4. "Brand New Moon": This is an eco-conscious song based on recycling old material. I had originally tried to write a song titled “The Moon & You” but discarded that idea. There were a bunch of good lines left over, though, that I’d have hated to see go to waste. So I started from scratch with the lines that I liked and it became "Brand New Moon".

5. "Drifting In And Out Of Sleep": This one could’ve been on 'Wild Blue & True' but - as with "The Hardest Thing To See" - the song matured and blossomed over time when I found out how to play it. And people responded to it when I did it live. Sleep-deprivation as a young parent was exhausting but surprisingly inspiring. In that phase when you haven’t quite woken up or fallen asleep, things that would make no sense to the rational mind come together and seem perfectly natural. Like I would dream of being in the room with my mother who passed away in 2001 and my daughter who was born in 2009. That half-conscious/sub-conscious state is a very fertile ground for art. I’m very happy with Tom’s contribution to this song, the harmonium, the great guitar figure, the backwards solo - wonderful stuff.

6. "Sure Do Miss Her Now": An old girlfriend of mine became quite successful as an artist and I kept seeing great reviews on social media and elsewhere.
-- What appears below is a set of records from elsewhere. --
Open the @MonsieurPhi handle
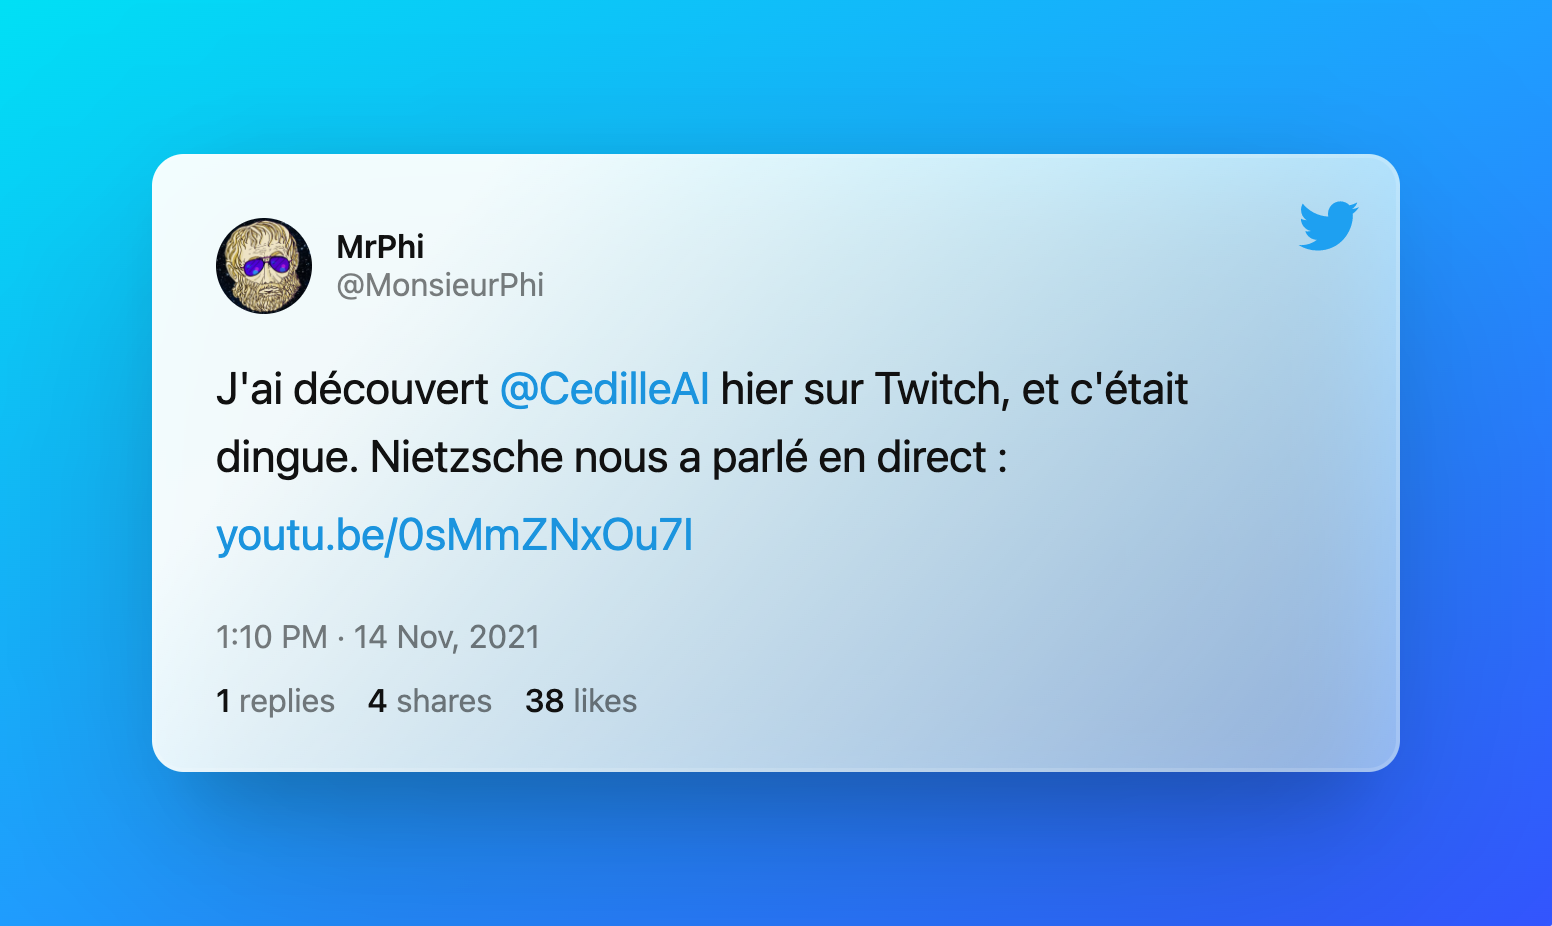 click(x=440, y=285)
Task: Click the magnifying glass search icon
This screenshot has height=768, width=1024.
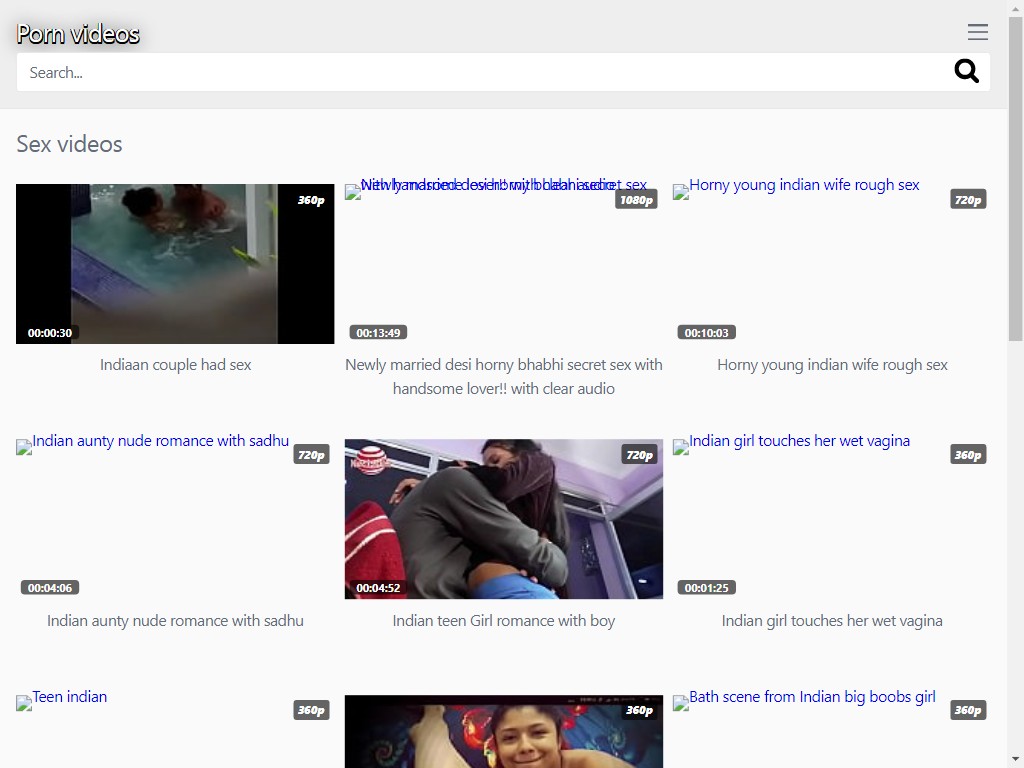Action: (x=966, y=71)
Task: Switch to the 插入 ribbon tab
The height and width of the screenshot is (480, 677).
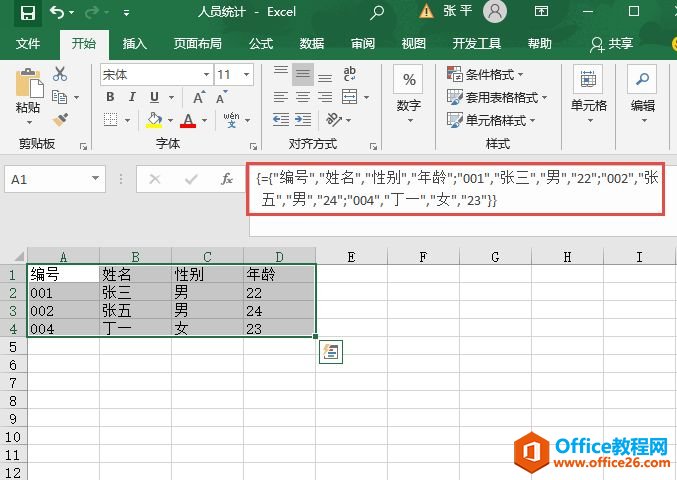Action: pyautogui.click(x=134, y=44)
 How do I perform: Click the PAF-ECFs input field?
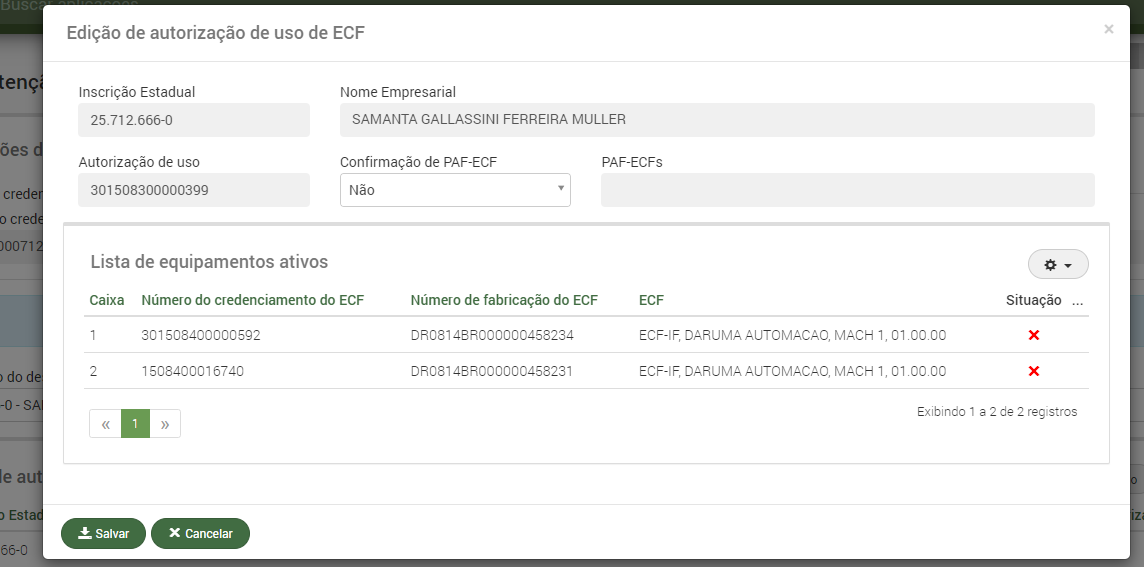tap(847, 190)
Talk about conflicting emotions. It’s probably best to point out that the song isn’t based on facts, it’s just inspired by these emotions - as well as by Fred Eaglesmith and "The Weight".

7. "Broken Puppet": One of my favorite songs from 2006’s 'The Price Of Sin'. However it had a change of perspective in there - a songwriting flaw - that kept bothering me. Until one day I realized how to improve on the original lyric. I had to share it with you with this new recording. A first take, actually.

8. "The World's Greatest Fool": Tom Petty says he wrote “Swingin’” in his head while trying to record another song. Well, I like saying I came up with this while a sound guy took forever and left us waiting on stage.

9. "Jenny And Johnny": Tom had asked me for input on his lyrics for the last Hands On The Wheel album. “Jenny & Johnny” was one I did quite a bit of work on. The world has heard Tom’s version and now here’s mine.

10. "Sergeant Dad": Literally the day before I went in to Analoghaus I came up with this hooky figure on the banjo. I had originally thought I’d need the band to make that song work. With this hooky figure in there, I figured I might give it a shot as a solo recording. There’s a twist in the lyric that I stole from my friend Hubert Treml. Listen to our song "More Than You Need" and you’ll see what I mean. The 15 months I spent in mandatory military service were really some of the worst months of my life.

11. "Even When I'm Blue": A Steve Earle song that I always liked but never really played any differently than the original. Maybe a week or two before I went into the studio I found this different fingering and worked on it and liked how it sounded. Great contributions from Jan van Bijnen, Robert Oberbeck and Chris Reiss on this one and "The Hardest Thing To See".

12. "Beautiful Baby": I must’ve thought I had finished this song three or four times. I always liked the idea of it and had some funny lines but I could just never make the pieces fit in a satisfying way. One day my friend Andy Fite, a master jazz guitarist and a keen and witty wordplayer, was staying with me and he helped me finish this and tie it up. A conscious nod to the beautiful sound Sam Phillips cooked up at Sun Studios.